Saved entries
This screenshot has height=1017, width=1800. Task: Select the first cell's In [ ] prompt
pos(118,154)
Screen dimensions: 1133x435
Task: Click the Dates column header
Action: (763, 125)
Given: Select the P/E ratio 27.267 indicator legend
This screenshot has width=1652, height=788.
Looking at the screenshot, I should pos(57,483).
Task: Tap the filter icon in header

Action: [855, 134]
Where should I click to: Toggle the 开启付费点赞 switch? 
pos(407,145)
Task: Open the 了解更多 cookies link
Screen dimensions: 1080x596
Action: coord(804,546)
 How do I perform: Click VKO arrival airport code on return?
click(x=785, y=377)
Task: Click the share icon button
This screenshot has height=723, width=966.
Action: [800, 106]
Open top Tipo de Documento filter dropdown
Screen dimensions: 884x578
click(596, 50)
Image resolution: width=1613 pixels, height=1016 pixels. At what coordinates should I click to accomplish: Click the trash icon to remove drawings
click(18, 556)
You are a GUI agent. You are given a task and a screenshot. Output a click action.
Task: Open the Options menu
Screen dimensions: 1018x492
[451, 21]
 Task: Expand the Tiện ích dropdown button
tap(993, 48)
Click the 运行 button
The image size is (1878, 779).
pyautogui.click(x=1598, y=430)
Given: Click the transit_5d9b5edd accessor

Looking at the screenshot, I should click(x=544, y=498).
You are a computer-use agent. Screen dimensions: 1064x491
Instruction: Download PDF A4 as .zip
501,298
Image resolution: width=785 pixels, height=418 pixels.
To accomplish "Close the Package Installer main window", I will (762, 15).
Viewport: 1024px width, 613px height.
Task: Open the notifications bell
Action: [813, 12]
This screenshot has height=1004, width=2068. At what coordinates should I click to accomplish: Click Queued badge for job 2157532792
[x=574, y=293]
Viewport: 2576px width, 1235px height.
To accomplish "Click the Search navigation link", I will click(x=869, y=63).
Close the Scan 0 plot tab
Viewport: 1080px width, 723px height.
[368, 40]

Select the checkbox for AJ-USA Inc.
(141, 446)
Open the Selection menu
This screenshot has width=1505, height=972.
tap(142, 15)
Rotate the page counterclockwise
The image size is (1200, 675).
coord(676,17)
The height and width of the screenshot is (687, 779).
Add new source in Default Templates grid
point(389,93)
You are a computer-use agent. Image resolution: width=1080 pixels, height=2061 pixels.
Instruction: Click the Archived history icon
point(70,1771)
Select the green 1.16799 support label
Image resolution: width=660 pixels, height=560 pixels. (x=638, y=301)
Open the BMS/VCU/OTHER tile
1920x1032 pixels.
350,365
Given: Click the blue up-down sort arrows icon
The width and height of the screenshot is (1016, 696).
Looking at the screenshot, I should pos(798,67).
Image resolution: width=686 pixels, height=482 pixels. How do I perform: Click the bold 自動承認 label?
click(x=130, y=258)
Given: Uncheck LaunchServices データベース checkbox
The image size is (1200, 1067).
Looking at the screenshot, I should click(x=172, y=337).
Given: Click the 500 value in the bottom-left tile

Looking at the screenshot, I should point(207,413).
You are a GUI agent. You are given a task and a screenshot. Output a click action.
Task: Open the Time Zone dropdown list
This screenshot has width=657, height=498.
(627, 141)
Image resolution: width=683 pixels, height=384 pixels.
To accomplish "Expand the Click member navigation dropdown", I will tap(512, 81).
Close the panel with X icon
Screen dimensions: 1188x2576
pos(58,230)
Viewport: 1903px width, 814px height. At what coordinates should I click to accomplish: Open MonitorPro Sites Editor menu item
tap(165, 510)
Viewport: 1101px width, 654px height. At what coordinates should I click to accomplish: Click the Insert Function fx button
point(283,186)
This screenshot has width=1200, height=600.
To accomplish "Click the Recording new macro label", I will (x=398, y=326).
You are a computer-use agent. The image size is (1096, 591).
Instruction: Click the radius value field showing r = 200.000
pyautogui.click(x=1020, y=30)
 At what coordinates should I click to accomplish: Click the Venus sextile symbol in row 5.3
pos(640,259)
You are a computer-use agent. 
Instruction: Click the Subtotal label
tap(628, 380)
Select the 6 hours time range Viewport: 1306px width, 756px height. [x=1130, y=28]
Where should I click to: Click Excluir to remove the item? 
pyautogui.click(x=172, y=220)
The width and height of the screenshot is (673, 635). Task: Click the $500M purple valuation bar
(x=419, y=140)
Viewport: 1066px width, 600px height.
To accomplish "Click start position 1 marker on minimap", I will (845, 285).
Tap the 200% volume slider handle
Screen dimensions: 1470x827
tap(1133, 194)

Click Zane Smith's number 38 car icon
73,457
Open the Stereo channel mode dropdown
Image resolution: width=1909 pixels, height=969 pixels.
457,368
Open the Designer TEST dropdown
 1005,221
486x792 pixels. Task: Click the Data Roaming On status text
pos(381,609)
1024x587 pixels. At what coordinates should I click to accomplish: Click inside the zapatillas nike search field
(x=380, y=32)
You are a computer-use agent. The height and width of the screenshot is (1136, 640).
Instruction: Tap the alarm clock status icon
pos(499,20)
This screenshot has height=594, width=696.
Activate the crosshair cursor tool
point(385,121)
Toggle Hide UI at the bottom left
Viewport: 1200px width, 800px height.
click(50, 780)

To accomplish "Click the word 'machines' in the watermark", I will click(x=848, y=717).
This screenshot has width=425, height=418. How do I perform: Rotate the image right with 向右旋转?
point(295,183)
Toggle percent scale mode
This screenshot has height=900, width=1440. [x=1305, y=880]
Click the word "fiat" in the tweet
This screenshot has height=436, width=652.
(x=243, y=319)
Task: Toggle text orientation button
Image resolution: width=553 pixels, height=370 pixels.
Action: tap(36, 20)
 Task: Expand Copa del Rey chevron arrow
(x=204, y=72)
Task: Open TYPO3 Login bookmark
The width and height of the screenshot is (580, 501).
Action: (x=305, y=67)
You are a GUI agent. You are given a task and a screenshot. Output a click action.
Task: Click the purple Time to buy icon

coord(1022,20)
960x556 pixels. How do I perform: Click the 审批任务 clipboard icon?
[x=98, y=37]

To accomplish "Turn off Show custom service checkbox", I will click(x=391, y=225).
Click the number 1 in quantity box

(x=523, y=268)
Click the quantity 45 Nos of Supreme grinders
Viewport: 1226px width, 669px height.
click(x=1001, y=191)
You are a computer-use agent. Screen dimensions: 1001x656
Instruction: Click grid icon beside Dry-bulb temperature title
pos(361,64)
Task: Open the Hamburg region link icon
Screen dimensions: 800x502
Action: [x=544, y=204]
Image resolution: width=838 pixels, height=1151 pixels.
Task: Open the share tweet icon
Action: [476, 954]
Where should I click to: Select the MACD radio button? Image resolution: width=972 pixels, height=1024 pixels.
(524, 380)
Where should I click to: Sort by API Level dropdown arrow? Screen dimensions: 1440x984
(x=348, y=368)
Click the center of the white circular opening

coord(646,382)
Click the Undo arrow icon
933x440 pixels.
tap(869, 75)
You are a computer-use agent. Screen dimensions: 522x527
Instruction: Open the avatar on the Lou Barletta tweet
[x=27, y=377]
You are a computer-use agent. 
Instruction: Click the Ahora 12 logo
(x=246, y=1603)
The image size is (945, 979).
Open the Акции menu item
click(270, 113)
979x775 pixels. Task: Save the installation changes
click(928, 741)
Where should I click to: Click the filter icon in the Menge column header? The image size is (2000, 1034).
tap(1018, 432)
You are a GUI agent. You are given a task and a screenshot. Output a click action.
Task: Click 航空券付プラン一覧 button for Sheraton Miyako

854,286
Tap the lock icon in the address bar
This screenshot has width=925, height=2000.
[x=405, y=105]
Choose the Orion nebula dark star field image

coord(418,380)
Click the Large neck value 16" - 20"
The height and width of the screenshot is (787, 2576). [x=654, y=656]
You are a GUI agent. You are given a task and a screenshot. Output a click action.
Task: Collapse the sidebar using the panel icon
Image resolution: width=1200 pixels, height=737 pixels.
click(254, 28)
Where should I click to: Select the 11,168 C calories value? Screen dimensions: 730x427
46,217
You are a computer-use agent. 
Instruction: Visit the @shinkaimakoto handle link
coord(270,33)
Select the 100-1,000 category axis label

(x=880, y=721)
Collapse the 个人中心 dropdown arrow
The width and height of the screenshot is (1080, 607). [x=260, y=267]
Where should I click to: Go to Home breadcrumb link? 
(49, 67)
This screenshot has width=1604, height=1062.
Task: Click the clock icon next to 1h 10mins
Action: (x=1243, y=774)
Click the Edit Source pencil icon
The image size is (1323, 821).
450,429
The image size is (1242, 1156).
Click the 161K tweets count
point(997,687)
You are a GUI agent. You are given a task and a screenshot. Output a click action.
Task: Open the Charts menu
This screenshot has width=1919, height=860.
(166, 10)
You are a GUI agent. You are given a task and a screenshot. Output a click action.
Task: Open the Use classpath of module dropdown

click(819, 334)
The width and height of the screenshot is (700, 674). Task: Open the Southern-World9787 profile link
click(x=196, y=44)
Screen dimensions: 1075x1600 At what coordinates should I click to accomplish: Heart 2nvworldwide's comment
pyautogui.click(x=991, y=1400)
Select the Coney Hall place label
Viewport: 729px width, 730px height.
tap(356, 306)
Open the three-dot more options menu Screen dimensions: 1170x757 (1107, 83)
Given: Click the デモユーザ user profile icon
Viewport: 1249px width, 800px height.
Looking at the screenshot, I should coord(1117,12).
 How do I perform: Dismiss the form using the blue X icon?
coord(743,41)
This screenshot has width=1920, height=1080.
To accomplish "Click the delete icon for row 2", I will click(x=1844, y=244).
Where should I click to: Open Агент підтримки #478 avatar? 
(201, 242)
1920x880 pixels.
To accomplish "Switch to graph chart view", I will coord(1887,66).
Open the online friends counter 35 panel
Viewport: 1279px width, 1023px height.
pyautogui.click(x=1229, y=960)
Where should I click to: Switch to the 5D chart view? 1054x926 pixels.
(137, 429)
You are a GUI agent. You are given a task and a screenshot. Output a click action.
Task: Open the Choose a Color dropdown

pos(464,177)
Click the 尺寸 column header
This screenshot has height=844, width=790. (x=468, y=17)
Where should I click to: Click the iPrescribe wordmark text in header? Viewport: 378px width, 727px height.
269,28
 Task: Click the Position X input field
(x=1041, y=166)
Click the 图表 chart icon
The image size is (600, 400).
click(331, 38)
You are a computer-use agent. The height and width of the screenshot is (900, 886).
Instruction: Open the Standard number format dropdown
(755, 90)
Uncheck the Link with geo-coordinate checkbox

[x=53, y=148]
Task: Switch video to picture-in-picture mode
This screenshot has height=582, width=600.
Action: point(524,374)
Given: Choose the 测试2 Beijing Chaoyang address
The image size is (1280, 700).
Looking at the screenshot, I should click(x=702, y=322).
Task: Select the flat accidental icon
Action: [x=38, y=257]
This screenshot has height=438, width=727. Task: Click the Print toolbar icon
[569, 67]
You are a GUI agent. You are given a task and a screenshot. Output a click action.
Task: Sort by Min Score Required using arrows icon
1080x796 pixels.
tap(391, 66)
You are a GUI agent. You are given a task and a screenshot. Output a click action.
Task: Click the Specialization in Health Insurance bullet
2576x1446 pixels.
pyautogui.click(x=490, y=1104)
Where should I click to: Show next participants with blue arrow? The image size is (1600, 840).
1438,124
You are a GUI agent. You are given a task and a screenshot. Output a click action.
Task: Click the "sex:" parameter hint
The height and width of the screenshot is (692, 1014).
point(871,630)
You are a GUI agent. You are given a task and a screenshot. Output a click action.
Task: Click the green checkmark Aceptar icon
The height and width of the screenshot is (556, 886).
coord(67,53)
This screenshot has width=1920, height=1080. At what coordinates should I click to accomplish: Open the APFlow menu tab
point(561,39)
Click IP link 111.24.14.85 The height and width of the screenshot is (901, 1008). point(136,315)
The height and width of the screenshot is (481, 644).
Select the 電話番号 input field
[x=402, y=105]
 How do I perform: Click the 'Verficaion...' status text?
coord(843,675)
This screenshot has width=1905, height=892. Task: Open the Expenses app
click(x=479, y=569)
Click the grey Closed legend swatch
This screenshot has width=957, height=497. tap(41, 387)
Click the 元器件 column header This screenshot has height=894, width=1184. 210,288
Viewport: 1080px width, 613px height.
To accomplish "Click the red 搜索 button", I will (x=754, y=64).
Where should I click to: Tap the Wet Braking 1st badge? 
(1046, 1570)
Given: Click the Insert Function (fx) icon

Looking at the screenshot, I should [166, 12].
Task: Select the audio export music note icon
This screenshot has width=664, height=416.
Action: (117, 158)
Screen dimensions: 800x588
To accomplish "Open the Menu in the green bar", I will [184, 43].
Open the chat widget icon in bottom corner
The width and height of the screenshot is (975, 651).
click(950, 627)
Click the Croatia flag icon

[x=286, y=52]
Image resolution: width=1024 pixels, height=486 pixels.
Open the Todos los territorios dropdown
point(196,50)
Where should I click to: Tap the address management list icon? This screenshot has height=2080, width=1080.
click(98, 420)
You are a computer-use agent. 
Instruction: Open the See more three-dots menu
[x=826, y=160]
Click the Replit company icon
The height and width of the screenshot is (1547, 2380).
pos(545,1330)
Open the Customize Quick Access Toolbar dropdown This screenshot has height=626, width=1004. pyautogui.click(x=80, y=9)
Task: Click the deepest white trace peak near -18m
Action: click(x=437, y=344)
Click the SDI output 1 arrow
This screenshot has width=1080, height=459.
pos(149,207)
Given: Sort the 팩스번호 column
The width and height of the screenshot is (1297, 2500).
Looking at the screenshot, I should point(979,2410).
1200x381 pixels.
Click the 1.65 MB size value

**ASSIGNED TASK:**
Can you repeat, word for word, every line above from the one containing "The image size is (1280, 700)." down to the one containing "The height and width of the screenshot is (481, 644).", including both?

**ANSWER AREA:**
The image size is (1280, 700).
Looking at the screenshot, I should click(x=702, y=322).
Task: Select the flat accidental icon
Action: [x=38, y=257]
This screenshot has height=438, width=727. Task: Click the Print toolbar icon
[569, 67]
You are a GUI agent. You are given a task and a screenshot. Output a click action.
Task: Sort by Min Score Required using arrows icon
1080x796 pixels.
tap(391, 66)
You are a GUI agent. You are given a task and a screenshot. Output a click action.
Task: Click the Specialization in Health Insurance bullet
2576x1446 pixels.
pyautogui.click(x=490, y=1104)
Where should I click to: Show next participants with blue arrow? The image size is (1600, 840).
1438,124
You are a GUI agent. You are given a task and a screenshot. Output a click action.
Task: Click the "sex:" parameter hint
The height and width of the screenshot is (692, 1014).
point(871,630)
You are a GUI agent. You are given a task and a screenshot. Output a click action.
Task: Click the green checkmark Aceptar icon
The height and width of the screenshot is (556, 886).
coord(67,53)
This screenshot has width=1920, height=1080. At what coordinates should I click to accomplish: Open the APFlow menu tab
point(561,39)
Click IP link 111.24.14.85 The height and width of the screenshot is (901, 1008). point(136,315)
The height and width of the screenshot is (481, 644).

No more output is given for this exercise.